JJ Sherlock (14) was celebrating playing with the Feohanagh/Castlemahon team that won the minor county championship last week. The week before that, his older brother Dermot (23) also celebrated being on the victorious side in the West Limerick Junior B hurling final. Their father, Seamus, has never missed a game but he had to miss both his sons’ victories because he cannot leave his home in case the sheriff’s officers move in and seize the property.

The three youngest Sherlock girls, Bernadette (19), Brigid (18) and Mary-Kate (13) scramble over silage bales each morning, dragging their school-bags with them because the bales are set firmly in place against the door of their house to prevent anyone coming in to evict them.
For a 14 year-old, JJ is remarkably stoic about what is, at best, a very pressured situation.
“I’m proud of my dad – he’s doing it for us. No-one in my school has anything negative to say and the teachers and staff just say ‘stay strong’. We’re not giving in”, he told the Limerick Post.

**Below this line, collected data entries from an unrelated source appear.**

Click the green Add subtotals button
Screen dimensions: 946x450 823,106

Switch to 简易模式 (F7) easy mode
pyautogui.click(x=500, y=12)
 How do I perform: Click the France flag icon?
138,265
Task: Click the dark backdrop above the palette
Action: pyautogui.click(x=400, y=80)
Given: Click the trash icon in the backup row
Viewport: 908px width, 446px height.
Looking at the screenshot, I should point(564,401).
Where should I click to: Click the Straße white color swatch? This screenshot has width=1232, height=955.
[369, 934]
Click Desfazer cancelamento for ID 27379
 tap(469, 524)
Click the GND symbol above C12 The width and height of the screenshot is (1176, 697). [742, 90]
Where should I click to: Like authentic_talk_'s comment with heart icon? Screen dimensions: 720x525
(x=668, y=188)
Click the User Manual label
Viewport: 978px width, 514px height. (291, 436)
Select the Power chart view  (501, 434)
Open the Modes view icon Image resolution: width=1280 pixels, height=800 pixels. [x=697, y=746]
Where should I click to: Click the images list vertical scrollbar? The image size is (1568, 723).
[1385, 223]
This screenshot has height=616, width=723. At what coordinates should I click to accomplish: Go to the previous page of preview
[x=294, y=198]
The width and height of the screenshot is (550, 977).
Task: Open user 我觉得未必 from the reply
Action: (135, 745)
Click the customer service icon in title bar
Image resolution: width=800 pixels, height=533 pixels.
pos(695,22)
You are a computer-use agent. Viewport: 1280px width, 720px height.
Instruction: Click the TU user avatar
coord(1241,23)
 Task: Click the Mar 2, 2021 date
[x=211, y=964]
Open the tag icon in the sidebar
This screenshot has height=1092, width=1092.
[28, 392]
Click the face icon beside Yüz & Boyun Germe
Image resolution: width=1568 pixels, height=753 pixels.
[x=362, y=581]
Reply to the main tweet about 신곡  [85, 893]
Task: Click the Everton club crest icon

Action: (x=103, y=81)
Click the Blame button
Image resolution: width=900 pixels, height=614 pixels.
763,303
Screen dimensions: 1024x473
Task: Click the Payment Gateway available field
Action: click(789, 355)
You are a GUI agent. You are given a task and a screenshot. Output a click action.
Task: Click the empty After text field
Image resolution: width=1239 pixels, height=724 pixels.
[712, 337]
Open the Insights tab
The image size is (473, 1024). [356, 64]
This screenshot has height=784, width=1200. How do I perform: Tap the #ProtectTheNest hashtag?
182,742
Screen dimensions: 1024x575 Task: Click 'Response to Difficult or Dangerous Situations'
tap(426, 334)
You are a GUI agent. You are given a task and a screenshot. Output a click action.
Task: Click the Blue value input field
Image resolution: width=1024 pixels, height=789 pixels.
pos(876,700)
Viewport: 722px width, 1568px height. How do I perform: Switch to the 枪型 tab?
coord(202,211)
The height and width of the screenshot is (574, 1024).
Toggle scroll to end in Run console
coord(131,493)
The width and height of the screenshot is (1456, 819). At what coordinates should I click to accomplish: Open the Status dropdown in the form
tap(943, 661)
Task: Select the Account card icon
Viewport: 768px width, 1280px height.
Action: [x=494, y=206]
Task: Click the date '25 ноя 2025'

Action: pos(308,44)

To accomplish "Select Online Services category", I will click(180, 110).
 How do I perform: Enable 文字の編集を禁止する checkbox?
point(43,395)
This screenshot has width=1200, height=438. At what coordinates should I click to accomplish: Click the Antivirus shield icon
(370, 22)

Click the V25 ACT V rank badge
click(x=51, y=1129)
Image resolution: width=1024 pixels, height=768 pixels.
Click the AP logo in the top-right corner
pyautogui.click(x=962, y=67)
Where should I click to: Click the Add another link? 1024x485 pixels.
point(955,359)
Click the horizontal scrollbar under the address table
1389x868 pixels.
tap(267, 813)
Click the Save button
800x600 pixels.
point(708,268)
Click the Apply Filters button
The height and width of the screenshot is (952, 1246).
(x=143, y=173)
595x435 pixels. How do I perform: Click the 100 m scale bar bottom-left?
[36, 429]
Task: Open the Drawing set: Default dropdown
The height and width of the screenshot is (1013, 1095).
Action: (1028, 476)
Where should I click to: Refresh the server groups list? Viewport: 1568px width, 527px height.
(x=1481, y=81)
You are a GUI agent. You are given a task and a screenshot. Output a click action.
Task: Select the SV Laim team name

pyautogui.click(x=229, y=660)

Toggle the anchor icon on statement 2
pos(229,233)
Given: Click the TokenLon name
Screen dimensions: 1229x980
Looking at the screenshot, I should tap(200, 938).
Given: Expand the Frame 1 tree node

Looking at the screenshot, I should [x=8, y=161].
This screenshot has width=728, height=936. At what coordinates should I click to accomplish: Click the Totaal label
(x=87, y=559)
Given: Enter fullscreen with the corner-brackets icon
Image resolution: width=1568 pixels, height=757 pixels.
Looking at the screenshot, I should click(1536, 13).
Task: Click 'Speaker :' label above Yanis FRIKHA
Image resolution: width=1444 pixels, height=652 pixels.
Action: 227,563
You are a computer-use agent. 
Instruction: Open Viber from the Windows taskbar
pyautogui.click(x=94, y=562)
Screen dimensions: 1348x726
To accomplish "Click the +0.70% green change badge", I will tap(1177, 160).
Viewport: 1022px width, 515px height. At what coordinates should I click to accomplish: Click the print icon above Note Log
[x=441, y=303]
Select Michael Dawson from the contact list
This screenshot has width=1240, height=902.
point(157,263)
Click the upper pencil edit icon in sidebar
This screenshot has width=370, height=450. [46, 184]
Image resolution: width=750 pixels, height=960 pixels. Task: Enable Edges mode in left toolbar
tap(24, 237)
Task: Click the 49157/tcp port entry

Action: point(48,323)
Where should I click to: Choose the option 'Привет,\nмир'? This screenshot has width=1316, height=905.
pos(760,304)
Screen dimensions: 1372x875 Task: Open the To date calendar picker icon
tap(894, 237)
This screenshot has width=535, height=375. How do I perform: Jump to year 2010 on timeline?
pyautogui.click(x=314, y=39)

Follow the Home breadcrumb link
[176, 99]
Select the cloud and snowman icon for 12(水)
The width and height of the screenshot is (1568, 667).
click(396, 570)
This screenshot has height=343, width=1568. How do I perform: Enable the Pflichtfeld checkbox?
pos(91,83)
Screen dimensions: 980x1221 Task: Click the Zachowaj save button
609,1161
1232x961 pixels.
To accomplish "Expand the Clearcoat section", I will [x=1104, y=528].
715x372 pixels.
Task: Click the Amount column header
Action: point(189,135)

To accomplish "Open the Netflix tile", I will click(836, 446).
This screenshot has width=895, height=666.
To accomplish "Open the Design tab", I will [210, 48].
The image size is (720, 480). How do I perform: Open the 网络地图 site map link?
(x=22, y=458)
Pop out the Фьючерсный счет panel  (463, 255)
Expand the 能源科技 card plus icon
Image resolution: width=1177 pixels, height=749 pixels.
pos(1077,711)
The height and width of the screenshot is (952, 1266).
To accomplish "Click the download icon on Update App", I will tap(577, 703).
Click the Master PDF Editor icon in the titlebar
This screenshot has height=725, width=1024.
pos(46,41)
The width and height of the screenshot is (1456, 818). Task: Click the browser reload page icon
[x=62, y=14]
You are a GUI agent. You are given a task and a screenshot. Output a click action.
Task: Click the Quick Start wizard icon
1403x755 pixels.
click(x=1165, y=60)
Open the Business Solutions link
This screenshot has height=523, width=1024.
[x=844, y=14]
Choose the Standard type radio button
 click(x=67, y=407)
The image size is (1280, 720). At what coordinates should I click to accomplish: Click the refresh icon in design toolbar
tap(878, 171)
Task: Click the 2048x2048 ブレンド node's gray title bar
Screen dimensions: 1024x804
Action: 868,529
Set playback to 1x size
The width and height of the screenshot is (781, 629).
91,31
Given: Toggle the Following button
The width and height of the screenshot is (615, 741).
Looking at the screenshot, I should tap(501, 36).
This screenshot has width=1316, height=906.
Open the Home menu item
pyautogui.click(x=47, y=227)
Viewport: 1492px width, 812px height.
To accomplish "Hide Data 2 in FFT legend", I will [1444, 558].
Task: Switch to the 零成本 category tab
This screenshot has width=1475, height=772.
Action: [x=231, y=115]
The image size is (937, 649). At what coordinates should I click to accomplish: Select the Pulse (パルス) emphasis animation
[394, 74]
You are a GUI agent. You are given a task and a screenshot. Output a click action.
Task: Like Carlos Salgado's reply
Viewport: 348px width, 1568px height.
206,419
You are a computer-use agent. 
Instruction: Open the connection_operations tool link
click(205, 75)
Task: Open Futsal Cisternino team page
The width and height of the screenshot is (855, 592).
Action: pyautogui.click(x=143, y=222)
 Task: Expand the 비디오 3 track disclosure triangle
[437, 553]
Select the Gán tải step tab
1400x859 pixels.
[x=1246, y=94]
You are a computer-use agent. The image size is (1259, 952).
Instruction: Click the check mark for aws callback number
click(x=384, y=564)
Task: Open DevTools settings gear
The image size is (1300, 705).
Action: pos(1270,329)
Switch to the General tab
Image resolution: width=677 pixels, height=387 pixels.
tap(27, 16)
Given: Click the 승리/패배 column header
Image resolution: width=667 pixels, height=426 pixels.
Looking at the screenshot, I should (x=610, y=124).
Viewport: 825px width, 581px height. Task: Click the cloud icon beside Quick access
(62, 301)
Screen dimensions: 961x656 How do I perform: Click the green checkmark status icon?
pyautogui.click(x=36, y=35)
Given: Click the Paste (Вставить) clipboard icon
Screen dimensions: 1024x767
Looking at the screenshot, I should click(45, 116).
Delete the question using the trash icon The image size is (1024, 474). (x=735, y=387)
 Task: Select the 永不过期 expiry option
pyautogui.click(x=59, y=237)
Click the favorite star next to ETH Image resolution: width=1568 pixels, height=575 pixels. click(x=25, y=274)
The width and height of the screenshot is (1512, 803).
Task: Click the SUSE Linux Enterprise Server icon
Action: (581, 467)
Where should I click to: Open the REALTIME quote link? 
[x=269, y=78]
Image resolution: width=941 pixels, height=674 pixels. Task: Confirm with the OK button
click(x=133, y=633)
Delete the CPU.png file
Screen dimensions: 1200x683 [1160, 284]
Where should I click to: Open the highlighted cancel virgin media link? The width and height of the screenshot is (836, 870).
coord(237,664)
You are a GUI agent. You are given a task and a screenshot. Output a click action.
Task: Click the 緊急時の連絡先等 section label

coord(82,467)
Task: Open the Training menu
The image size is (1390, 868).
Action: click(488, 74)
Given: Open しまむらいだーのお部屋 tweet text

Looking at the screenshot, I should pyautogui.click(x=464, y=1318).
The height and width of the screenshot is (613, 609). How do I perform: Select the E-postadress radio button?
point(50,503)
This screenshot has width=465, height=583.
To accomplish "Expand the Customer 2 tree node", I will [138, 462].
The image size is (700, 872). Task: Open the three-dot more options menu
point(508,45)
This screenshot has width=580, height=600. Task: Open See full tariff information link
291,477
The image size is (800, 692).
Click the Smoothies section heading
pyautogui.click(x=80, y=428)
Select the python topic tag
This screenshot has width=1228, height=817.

The small army of helpers who have come to stand guard with the Sherlocks feel the same way.
John Mullen comes down from Dublin any day he has off. “I’m here to support Seamus and his family. Where does it stop? They can’t put everyone in the country out on the side of the road.”
George Sheehy is a neighbour from a mile up the road. “I come every day to do a few hours. I believe Seamus is dead right to try to keep his house for his family”.
John believes that the government can enact legislation which will prevent the lending institutions from seizing family homes when people are willing to make a meaningful effort to pay.
“What I would say to them is, why allow a family to be put under this kind of stress? There are kids going to school in the morning not knowing if their daddy or their home will be there when they come back”.
A parade of flags fluttering in the wind is testament to the geographical spread of support for the family’s stand. There are flags from Limerick, Armagh, Kerry, Cork, Galway, Donegal, Dublin, Tipperary, Wexford, Offaly, Roscommon, Carlow, Wicklow and Clare.
“People who come to support us have been bringing their county flags. The Munster flag is mine”, said Seamus.